Abstract

Optimizing the glucocorticoid dosage has been a major concern in classic 21OHD (21-hydroxylase deficiency) treatment, as it is essential to adjust it meticulously to the needs of the individual patient. Insufficient glucocorticoid treatment will cause adrenal insufficiency, including life-threatening adrenal crisis, while excess of androgen could cause precocious pubertal growth in children, virilization in female patients, and infertility in male and female adult patients.
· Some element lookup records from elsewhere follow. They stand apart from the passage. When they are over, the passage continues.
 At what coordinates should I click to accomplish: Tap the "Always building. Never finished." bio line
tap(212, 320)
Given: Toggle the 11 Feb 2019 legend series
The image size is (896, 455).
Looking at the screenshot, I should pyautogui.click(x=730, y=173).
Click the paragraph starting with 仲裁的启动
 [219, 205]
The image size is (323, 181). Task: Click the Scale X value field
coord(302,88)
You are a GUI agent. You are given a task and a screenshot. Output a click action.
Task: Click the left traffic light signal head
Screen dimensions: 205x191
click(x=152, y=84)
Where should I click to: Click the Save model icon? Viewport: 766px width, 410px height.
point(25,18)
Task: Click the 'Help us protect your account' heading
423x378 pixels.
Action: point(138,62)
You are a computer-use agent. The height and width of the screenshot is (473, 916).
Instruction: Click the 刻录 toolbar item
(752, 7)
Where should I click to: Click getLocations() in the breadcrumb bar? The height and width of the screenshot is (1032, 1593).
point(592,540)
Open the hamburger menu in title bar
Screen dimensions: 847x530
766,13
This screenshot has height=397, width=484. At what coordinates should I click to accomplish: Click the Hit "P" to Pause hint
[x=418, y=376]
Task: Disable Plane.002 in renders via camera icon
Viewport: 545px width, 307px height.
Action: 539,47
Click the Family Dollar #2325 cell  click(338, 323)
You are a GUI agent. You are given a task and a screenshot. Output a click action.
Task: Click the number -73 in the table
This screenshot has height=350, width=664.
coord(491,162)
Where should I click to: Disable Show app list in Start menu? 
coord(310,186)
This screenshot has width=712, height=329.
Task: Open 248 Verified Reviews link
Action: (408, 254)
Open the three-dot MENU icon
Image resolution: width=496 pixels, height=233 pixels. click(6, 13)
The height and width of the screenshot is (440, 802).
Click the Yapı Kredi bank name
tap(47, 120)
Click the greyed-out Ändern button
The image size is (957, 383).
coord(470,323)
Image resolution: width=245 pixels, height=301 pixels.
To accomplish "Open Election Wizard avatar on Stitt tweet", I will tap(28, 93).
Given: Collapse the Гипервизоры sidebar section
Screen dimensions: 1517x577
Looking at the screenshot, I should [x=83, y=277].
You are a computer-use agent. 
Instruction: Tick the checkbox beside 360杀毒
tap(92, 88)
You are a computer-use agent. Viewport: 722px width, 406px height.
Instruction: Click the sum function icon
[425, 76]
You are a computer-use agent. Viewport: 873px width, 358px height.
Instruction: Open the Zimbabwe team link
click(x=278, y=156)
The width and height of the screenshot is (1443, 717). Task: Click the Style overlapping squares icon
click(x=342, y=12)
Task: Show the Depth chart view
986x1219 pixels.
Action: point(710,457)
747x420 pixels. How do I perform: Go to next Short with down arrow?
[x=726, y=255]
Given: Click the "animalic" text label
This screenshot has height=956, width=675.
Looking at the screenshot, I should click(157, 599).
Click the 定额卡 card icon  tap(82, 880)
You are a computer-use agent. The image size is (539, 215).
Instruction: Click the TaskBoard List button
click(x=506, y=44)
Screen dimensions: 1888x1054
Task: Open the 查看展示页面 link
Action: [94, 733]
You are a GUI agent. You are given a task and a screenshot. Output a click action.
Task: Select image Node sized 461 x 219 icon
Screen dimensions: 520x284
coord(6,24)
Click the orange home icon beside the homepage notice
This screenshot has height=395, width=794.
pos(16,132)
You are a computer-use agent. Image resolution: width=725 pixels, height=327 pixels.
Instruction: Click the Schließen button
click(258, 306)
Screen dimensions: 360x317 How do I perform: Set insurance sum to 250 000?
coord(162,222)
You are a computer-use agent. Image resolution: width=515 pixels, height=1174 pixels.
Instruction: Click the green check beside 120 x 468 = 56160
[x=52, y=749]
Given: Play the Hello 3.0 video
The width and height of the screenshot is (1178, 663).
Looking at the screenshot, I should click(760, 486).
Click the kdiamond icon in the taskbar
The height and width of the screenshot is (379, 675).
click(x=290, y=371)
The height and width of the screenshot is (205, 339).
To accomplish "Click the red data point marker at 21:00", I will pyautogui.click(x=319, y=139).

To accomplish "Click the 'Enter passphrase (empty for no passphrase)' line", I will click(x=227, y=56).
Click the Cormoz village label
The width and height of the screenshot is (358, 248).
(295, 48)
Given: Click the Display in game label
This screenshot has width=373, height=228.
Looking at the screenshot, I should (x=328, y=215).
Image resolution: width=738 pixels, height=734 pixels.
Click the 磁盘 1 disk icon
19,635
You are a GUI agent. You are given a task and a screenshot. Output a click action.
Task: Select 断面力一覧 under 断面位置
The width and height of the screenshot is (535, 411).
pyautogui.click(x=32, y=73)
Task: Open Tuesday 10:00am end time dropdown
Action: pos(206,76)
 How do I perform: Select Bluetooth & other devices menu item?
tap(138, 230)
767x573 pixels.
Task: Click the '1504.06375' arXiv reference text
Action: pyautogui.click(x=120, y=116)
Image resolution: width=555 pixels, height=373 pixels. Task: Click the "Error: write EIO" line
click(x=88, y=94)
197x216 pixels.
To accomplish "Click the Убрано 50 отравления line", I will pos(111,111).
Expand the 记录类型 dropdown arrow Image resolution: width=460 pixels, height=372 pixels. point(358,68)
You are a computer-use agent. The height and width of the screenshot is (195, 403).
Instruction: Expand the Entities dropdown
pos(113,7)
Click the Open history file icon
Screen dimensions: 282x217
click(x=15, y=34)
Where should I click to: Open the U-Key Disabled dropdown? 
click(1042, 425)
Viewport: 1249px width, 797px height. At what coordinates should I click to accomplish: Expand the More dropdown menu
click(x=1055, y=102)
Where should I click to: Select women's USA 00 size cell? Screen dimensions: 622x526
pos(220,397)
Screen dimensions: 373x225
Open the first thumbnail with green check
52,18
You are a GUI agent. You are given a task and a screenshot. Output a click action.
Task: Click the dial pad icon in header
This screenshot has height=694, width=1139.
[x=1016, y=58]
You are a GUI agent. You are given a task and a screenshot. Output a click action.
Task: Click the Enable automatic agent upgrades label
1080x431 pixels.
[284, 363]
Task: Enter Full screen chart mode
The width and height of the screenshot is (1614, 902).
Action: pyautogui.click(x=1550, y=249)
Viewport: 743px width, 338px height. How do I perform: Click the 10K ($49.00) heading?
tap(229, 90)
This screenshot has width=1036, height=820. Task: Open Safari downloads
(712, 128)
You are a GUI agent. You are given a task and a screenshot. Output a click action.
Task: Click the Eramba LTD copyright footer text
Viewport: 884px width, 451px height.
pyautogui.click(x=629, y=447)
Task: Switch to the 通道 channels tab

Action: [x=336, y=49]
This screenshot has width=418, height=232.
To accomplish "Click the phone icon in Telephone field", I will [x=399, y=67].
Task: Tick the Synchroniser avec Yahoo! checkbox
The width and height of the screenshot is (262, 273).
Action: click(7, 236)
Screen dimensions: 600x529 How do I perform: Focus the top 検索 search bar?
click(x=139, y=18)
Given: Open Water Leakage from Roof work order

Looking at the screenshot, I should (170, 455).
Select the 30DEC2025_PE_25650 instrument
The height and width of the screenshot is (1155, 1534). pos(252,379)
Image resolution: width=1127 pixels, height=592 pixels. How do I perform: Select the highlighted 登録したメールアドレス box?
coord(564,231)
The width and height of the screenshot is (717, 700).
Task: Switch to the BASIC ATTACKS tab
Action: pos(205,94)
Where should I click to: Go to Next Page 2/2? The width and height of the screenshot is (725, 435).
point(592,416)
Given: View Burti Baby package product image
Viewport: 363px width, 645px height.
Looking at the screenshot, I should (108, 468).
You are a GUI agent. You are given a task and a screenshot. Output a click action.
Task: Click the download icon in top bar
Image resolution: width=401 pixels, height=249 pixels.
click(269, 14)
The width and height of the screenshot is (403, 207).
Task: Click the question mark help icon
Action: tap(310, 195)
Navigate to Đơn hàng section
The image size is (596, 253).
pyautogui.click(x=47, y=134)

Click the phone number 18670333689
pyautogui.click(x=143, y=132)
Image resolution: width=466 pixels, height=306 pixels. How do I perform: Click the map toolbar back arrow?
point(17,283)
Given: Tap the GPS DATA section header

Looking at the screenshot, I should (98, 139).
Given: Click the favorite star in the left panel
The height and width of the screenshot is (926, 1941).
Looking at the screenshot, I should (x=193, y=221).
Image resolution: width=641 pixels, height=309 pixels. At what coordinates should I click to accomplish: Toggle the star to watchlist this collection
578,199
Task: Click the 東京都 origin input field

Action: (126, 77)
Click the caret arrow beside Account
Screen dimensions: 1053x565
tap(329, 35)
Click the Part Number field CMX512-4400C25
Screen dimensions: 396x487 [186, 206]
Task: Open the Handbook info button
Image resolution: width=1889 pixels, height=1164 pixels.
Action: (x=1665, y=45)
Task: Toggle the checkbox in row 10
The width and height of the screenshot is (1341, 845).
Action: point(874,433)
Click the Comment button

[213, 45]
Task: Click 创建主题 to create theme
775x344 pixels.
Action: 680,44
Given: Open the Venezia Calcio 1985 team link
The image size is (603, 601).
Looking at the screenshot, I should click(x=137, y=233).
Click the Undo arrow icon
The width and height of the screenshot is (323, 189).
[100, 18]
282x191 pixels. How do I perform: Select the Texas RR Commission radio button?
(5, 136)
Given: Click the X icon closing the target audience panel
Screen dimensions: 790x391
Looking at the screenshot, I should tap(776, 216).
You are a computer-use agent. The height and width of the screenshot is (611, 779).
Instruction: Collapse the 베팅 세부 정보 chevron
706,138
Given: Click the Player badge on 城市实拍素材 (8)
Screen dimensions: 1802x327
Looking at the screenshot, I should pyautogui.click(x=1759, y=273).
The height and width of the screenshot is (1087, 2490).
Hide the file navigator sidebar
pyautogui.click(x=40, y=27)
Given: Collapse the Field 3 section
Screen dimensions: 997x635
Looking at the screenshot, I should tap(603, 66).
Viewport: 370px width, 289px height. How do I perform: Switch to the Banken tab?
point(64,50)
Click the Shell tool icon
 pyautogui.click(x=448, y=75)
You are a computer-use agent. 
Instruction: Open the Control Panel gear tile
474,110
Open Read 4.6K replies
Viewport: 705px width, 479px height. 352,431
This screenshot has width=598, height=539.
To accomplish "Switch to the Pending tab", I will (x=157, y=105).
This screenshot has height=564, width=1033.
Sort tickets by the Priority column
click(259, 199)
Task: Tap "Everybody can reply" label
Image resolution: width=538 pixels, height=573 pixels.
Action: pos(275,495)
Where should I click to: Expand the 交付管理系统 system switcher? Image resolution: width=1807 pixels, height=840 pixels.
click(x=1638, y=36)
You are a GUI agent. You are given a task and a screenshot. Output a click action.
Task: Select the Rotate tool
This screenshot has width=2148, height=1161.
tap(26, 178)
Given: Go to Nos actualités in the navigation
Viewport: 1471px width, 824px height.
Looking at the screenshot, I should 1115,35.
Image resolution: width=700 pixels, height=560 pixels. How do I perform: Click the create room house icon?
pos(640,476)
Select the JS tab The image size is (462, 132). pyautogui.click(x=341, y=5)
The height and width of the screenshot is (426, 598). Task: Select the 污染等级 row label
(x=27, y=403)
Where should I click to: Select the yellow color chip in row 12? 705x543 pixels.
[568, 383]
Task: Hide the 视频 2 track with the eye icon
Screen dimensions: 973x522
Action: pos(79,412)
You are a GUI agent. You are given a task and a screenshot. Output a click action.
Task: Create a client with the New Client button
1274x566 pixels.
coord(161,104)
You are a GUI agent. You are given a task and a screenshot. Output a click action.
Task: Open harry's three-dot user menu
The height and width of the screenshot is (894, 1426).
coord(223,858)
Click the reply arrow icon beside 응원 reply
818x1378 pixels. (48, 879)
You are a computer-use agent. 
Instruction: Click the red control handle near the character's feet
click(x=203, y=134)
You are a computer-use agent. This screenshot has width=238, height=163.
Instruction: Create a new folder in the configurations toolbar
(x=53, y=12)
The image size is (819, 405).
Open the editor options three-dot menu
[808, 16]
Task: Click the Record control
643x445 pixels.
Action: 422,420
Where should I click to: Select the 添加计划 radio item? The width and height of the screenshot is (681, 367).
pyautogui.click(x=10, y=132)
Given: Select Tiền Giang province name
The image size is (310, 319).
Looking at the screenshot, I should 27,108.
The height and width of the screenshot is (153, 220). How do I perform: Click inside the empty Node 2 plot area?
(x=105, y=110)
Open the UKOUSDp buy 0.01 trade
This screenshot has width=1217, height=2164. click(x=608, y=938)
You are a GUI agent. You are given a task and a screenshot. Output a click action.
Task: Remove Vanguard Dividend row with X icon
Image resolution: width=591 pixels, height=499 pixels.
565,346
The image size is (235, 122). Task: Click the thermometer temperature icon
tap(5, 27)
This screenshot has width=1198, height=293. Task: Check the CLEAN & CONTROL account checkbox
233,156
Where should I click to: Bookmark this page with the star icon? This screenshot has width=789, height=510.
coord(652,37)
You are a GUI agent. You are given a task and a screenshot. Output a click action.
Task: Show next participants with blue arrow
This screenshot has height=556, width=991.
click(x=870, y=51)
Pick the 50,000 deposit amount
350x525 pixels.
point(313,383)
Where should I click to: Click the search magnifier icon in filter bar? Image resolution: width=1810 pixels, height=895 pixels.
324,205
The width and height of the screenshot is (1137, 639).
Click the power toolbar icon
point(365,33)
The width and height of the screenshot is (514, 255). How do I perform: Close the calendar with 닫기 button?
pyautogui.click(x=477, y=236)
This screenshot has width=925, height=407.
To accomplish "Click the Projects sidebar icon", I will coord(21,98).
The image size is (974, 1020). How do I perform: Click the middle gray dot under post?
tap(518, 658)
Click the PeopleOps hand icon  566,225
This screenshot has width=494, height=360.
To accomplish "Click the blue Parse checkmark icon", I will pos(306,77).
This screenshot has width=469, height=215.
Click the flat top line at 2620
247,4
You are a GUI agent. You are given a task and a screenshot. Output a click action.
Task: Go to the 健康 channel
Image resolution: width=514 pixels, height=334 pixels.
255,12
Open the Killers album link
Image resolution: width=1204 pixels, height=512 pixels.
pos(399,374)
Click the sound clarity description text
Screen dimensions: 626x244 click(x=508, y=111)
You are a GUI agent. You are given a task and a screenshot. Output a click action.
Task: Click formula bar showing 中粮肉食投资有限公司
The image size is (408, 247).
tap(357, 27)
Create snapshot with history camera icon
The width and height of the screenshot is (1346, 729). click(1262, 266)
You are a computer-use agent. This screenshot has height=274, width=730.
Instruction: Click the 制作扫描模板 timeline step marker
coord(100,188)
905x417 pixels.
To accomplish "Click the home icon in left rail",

Meanwhile, overtreatment with glucocorticoids causes iatrogenic Cushing's syndrome which could result in growth impairment, obesity, osteoporosis, and hypertension. The dilemma of 21OHD treatment is that glucocorticoid supplementation therapy at physiological dosage does not sufficiently suppress ACTH, consequently leading to adrenal androgen excess. Accordingly, the window for the appropriate glucocorticoid treatment would have to be substantially narrower than that of other types of adrenal insufficiency without androgen excess, such as adrenal hypoplasia. For the appropriate management of classic 21OHD, the physician has to be well versed in the physiology of the adrenal cortex, growth, and reproductive function. Comprehensive understanding of patients' requirements according to their life stage and sex is essential. Furthermore, female patients with 46,XX need to be cared for as differences in sex development (DSD) with careful psychological management. In this review, we aimed to comprehensively summarize the current status of classic 21OHD treatment, including the initial treatment during the neonatal period, management of adrenal insufficiency, maintenance therapy of each life stage, and the importance of clinical management as DSD for 46,XX female patients. The recently developed agents, Chronocort, and Crinecerfont, are also discussed.